It additionally reveals that nearly six in ten of these taking part within the gig financial system are counting on it to complement their major earnings and 73% are both employed full-time or part-time outdoors of their gig work.
Whereas their gig could solely account for a small a part of their earnings, averaging 15%, it’s usually a necessity with 31% of respondents citing the price of residing as the rationale they do the work.
Insurance coverage hole
The character of gig work could imply irregular or insecure earnings and the report additionally discovered that the problem of monetary vulnerability is exacerbated by an absence of life insurance coverage and different protection equivalent to well being and dental, vital sickness or incapacity, and almost one-fifth (18%) of gig staff stated they don’t have insurance coverage.
“The financial local weather in Canada continues to introduce new challenges and gig staff are discovering themselves in a very susceptible state,” stated Branker. “As the character of gig work and the earnings it generates is commonly unpredictable, insurance coverage is a crucial software and may actually be a monetary lifeline in instances of want.
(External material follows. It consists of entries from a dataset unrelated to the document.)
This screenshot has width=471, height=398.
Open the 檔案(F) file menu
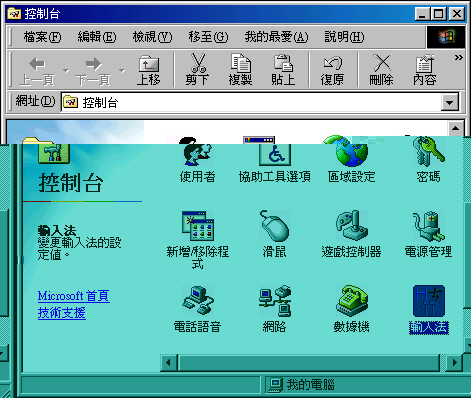click(x=42, y=37)
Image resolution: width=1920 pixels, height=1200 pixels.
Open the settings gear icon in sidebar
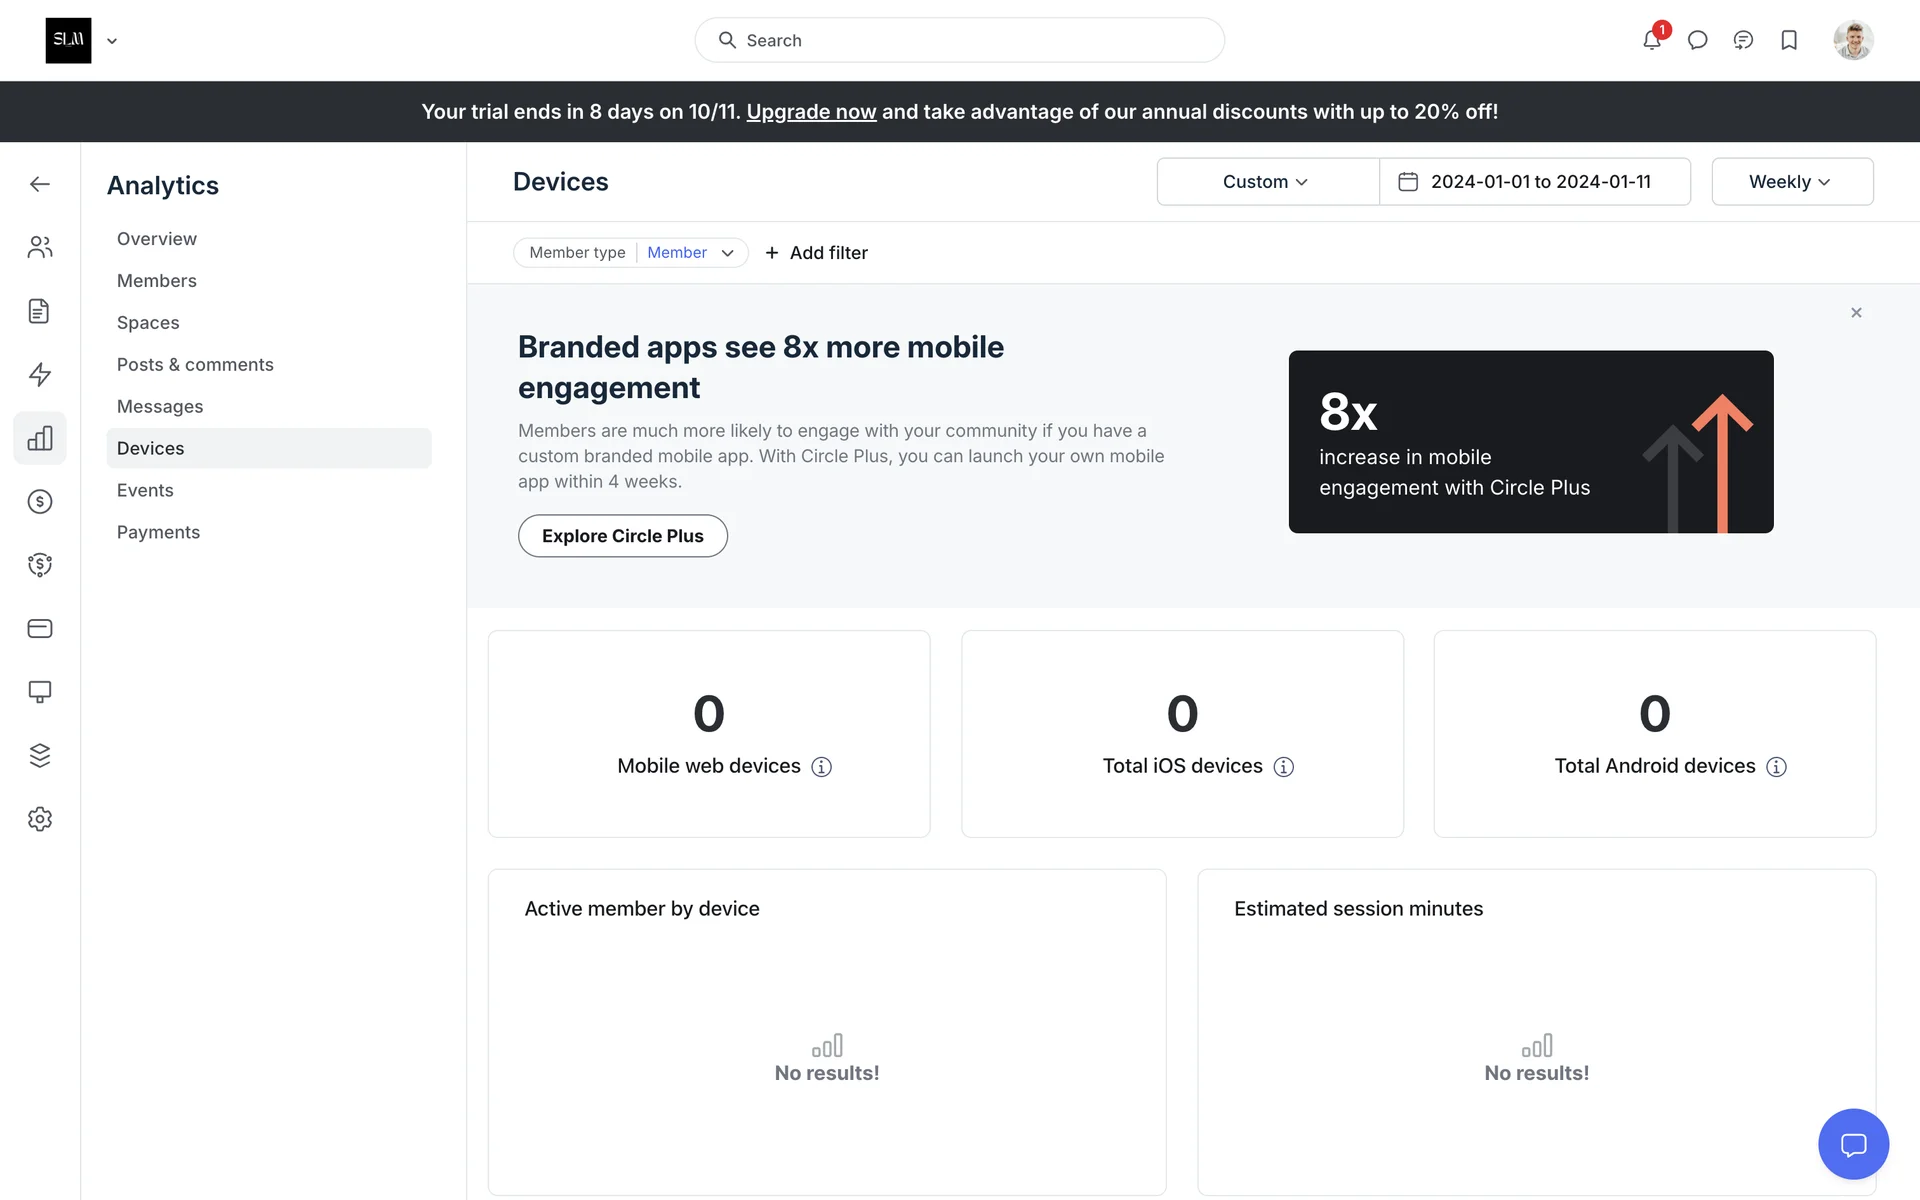[x=40, y=819]
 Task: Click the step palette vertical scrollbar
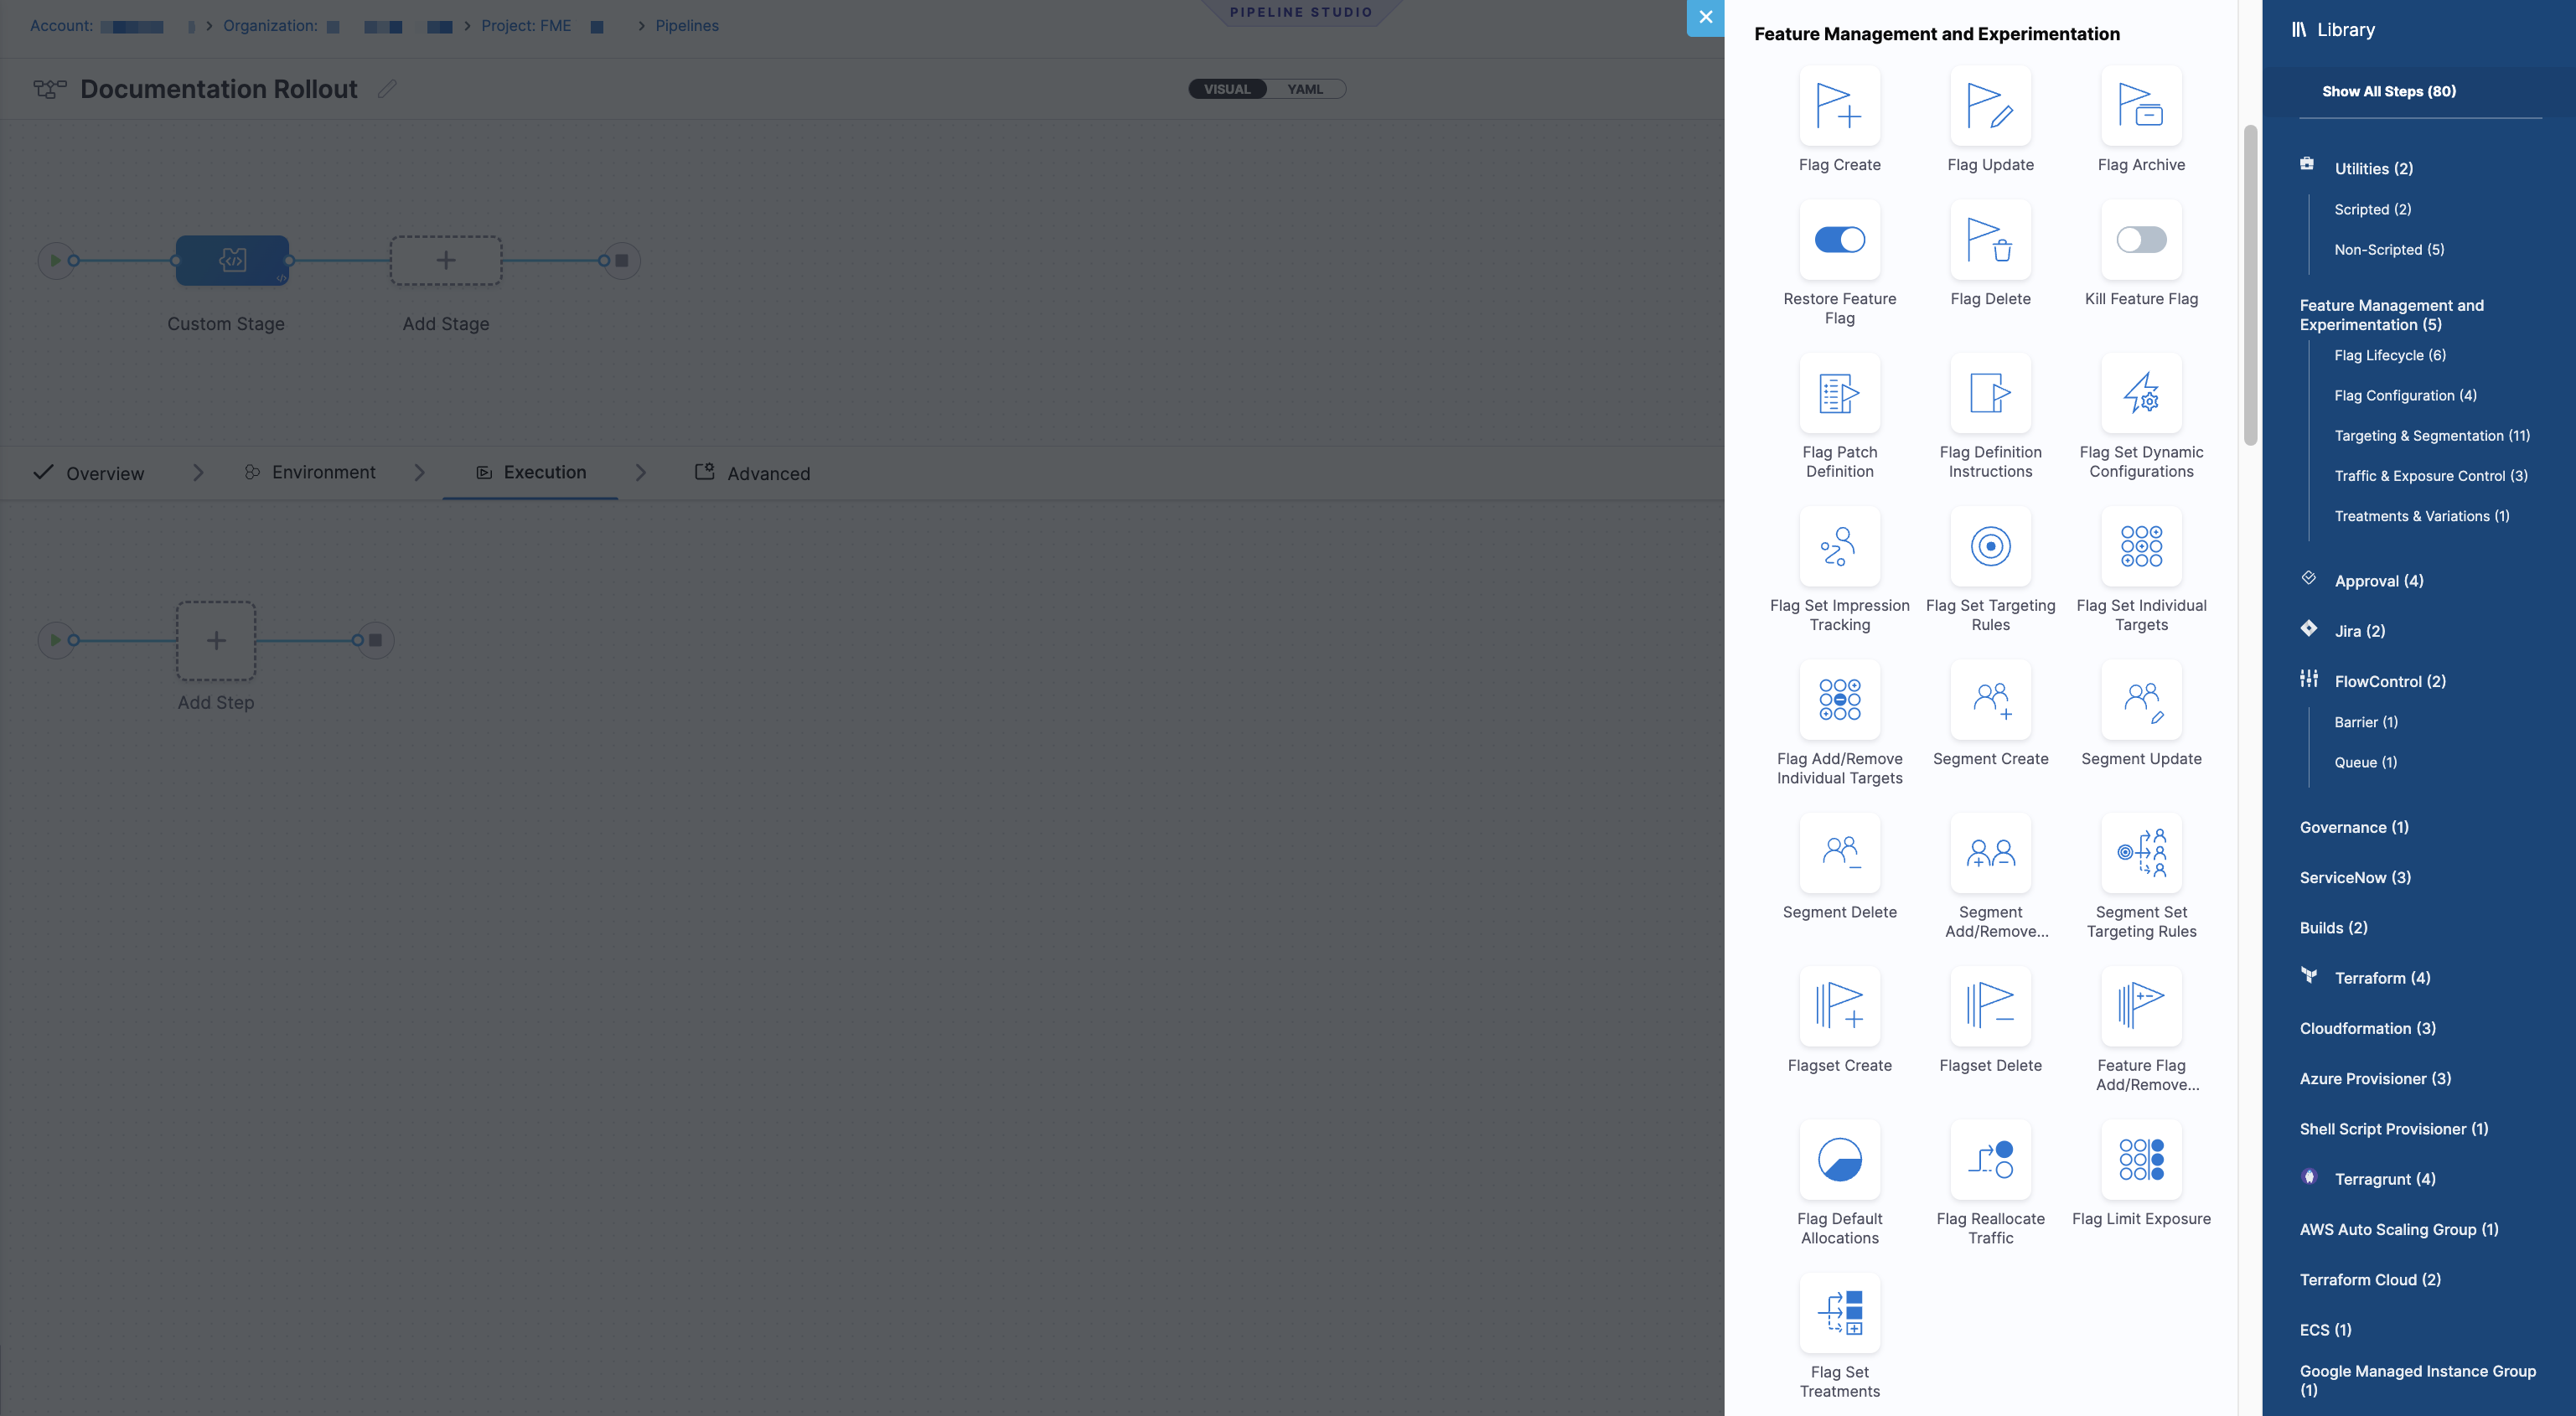pos(2250,285)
Eliminating boundaries, together with providing digital-first options, is vital to bettering entry.”
The problem is worse for these for who gig work is their solely earnings the place 50% don’t have any insurance coverage and uninsured gig staff usually tend to depend on this work for a better share of their earnings. Even those that are insured are sometimes counting on protection supplied by another person, which suggests they aren’t answerable for their very own monetary safety.